◆ SUPPLIED DATA:
—————

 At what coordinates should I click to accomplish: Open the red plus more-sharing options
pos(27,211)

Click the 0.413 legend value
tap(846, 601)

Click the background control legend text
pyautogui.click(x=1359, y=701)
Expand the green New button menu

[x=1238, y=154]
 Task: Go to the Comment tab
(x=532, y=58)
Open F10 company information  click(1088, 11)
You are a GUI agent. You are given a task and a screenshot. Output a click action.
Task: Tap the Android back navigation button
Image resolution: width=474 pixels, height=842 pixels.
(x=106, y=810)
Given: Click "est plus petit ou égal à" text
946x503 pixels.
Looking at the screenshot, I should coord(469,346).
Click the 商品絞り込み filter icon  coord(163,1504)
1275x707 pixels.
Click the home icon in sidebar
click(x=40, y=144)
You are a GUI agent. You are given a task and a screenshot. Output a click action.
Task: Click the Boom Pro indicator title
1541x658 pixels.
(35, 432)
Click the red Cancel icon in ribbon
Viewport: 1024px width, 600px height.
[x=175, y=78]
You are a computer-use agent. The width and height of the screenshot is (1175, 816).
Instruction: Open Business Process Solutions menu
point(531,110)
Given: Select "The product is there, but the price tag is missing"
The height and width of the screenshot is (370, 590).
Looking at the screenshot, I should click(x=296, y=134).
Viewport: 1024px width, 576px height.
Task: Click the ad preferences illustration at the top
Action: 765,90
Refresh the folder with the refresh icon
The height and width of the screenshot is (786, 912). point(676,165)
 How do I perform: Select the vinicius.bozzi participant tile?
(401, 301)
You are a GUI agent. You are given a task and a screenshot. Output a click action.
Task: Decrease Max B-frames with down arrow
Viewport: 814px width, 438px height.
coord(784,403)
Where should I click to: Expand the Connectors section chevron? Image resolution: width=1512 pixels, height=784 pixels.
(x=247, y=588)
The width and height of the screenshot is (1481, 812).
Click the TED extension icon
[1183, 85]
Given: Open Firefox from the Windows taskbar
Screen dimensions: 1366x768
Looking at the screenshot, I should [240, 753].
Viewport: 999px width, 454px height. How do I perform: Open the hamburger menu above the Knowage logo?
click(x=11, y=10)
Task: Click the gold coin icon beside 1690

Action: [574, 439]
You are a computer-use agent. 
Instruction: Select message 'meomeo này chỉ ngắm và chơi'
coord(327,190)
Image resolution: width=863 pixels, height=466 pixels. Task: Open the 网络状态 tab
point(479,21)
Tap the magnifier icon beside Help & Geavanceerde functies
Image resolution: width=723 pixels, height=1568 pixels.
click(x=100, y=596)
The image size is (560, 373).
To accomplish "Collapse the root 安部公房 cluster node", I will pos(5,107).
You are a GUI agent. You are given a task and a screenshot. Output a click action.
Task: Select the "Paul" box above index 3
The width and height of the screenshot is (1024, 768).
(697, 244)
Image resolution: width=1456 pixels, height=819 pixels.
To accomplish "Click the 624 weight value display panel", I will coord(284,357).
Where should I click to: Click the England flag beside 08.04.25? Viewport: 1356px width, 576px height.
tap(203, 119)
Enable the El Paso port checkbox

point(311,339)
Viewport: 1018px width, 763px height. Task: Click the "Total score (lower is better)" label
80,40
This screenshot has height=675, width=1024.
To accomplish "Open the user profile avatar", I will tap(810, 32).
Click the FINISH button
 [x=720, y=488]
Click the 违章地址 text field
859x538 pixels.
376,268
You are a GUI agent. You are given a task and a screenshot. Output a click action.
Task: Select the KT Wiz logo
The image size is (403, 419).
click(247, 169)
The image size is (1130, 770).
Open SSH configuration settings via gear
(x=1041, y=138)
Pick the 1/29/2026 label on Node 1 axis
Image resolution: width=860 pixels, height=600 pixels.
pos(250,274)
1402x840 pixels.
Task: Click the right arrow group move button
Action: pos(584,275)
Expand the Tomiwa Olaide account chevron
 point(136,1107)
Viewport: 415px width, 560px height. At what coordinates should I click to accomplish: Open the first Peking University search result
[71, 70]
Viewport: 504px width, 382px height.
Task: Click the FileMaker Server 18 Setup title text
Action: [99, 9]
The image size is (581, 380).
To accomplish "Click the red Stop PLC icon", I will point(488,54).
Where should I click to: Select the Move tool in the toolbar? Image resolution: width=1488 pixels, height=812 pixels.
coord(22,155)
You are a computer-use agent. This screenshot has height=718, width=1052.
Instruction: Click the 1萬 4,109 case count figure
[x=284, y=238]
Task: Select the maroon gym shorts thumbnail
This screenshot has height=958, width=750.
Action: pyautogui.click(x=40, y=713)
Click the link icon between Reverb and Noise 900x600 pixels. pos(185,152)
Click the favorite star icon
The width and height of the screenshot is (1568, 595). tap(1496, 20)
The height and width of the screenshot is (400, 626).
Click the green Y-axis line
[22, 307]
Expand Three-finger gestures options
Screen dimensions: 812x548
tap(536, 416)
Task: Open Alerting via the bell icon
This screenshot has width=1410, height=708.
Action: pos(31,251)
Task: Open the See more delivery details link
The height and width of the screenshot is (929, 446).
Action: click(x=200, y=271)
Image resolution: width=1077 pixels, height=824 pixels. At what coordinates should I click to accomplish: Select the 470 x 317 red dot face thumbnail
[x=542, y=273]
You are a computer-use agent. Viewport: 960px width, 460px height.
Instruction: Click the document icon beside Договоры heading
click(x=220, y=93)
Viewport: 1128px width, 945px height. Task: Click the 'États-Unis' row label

—————

The records shown above are to be copied exactly, every one of them.

 At what coordinates should I click to accomplish: Open the red plus more-sharing options
pos(27,211)

Click the 0.413 legend value
tap(846, 601)

Click the background control legend text
pyautogui.click(x=1359, y=701)
Expand the green New button menu

[x=1238, y=154]
 Task: Go to the Comment tab
(x=532, y=58)
Open F10 company information  click(1088, 11)
You are a GUI agent. You are given a task and a screenshot. Output a click action.
Task: Tap the Android back navigation button
Image resolution: width=474 pixels, height=842 pixels.
(x=106, y=810)
Given: Click "est plus petit ou égal à" text
946x503 pixels.
Looking at the screenshot, I should coord(469,346).
Click the 商品絞り込み filter icon  coord(163,1504)
1275x707 pixels.
Click the home icon in sidebar
click(x=40, y=144)
You are a GUI agent. You are given a task and a screenshot. Output a click action.
Task: Click the Boom Pro indicator title
1541x658 pixels.
(35, 432)
Click the red Cancel icon in ribbon
Viewport: 1024px width, 600px height.
[x=175, y=78]
You are a computer-use agent. The width and height of the screenshot is (1175, 816).
Instruction: Open Business Process Solutions menu
point(531,110)
Given: Select "The product is there, but the price tag is missing"
The height and width of the screenshot is (370, 590).
Looking at the screenshot, I should click(x=296, y=134).
Viewport: 1024px width, 576px height.
Task: Click the ad preferences illustration at the top
Action: 765,90
Refresh the folder with the refresh icon
The height and width of the screenshot is (786, 912). point(676,165)
 How do I perform: Select the vinicius.bozzi participant tile?
(401, 301)
You are a GUI agent. You are given a task and a screenshot. Output a click action.
Task: Decrease Max B-frames with down arrow
Viewport: 814px width, 438px height.
coord(784,403)
Where should I click to: Expand the Connectors section chevron? Image resolution: width=1512 pixels, height=784 pixels.
(x=247, y=588)
The width and height of the screenshot is (1481, 812).
Click the TED extension icon
[1183, 85]
Given: Open Firefox from the Windows taskbar
Screen dimensions: 1366x768
Looking at the screenshot, I should [240, 753].
Viewport: 999px width, 454px height. How do I perform: Open the hamburger menu above the Knowage logo?
click(x=11, y=10)
Task: Click the gold coin icon beside 1690

Action: [574, 439]
You are a computer-use agent. 
Instruction: Select message 'meomeo này chỉ ngắm và chơi'
coord(327,190)
Image resolution: width=863 pixels, height=466 pixels. Task: Open the 网络状态 tab
point(479,21)
Tap the magnifier icon beside Help & Geavanceerde functies
Image resolution: width=723 pixels, height=1568 pixels.
click(x=100, y=596)
The image size is (560, 373).
To accomplish "Collapse the root 安部公房 cluster node", I will pos(5,107).
You are a GUI agent. You are given a task and a screenshot. Output a click action.
Task: Select the "Paul" box above index 3
The width and height of the screenshot is (1024, 768).
(697, 244)
Image resolution: width=1456 pixels, height=819 pixels.
To accomplish "Click the 624 weight value display panel", I will coord(284,357).
Where should I click to: Click the England flag beside 08.04.25? Viewport: 1356px width, 576px height.
tap(203, 119)
Enable the El Paso port checkbox

point(311,339)
Viewport: 1018px width, 763px height. Task: Click the "Total score (lower is better)" label
80,40
This screenshot has height=675, width=1024.
To accomplish "Open the user profile avatar", I will tap(810, 32).
Click the FINISH button
 [x=720, y=488]
Click the 违章地址 text field
859x538 pixels.
376,268
You are a GUI agent. You are given a task and a screenshot. Output a click action.
Task: Select the KT Wiz logo
The image size is (403, 419).
click(247, 169)
The image size is (1130, 770).
Open SSH configuration settings via gear
(x=1041, y=138)
Pick the 1/29/2026 label on Node 1 axis
Image resolution: width=860 pixels, height=600 pixels.
pos(250,274)
1402x840 pixels.
Task: Click the right arrow group move button
Action: pos(584,275)
Expand the Tomiwa Olaide account chevron
 point(136,1107)
Viewport: 415px width, 560px height. At what coordinates should I click to accomplish: Open the first Peking University search result
[71, 70]
Viewport: 504px width, 382px height.
Task: Click the FileMaker Server 18 Setup title text
Action: [99, 9]
The image size is (581, 380).
To accomplish "Click the red Stop PLC icon", I will point(488,54).
Where should I click to: Select the Move tool in the toolbar? Image resolution: width=1488 pixels, height=812 pixels.
coord(22,155)
You are a computer-use agent. This screenshot has height=718, width=1052.
Instruction: Click the 1萬 4,109 case count figure
[x=284, y=238]
Task: Select the maroon gym shorts thumbnail
This screenshot has height=958, width=750.
Action: pyautogui.click(x=40, y=713)
Click the link icon between Reverb and Noise 900x600 pixels. pos(185,152)
Click the favorite star icon
The width and height of the screenshot is (1568, 595). tap(1496, 20)
The height and width of the screenshot is (400, 626).
Click the green Y-axis line
[22, 307]
Expand Three-finger gestures options
Screen dimensions: 812x548
tap(536, 416)
Task: Open Alerting via the bell icon
This screenshot has width=1410, height=708.
Action: pos(31,251)
Task: Open the See more delivery details link
The height and width of the screenshot is (929, 446).
Action: click(x=200, y=271)
Image resolution: width=1077 pixels, height=824 pixels. At what coordinates should I click to accomplish: Select the 470 x 317 red dot face thumbnail
[x=542, y=273]
You are a computer-use agent. Viewport: 960px width, 460px height.
Instruction: Click the document icon beside Договоры heading
click(x=220, y=93)
Viewport: 1128px width, 945px height. Task: Click the 'États-Unis' row label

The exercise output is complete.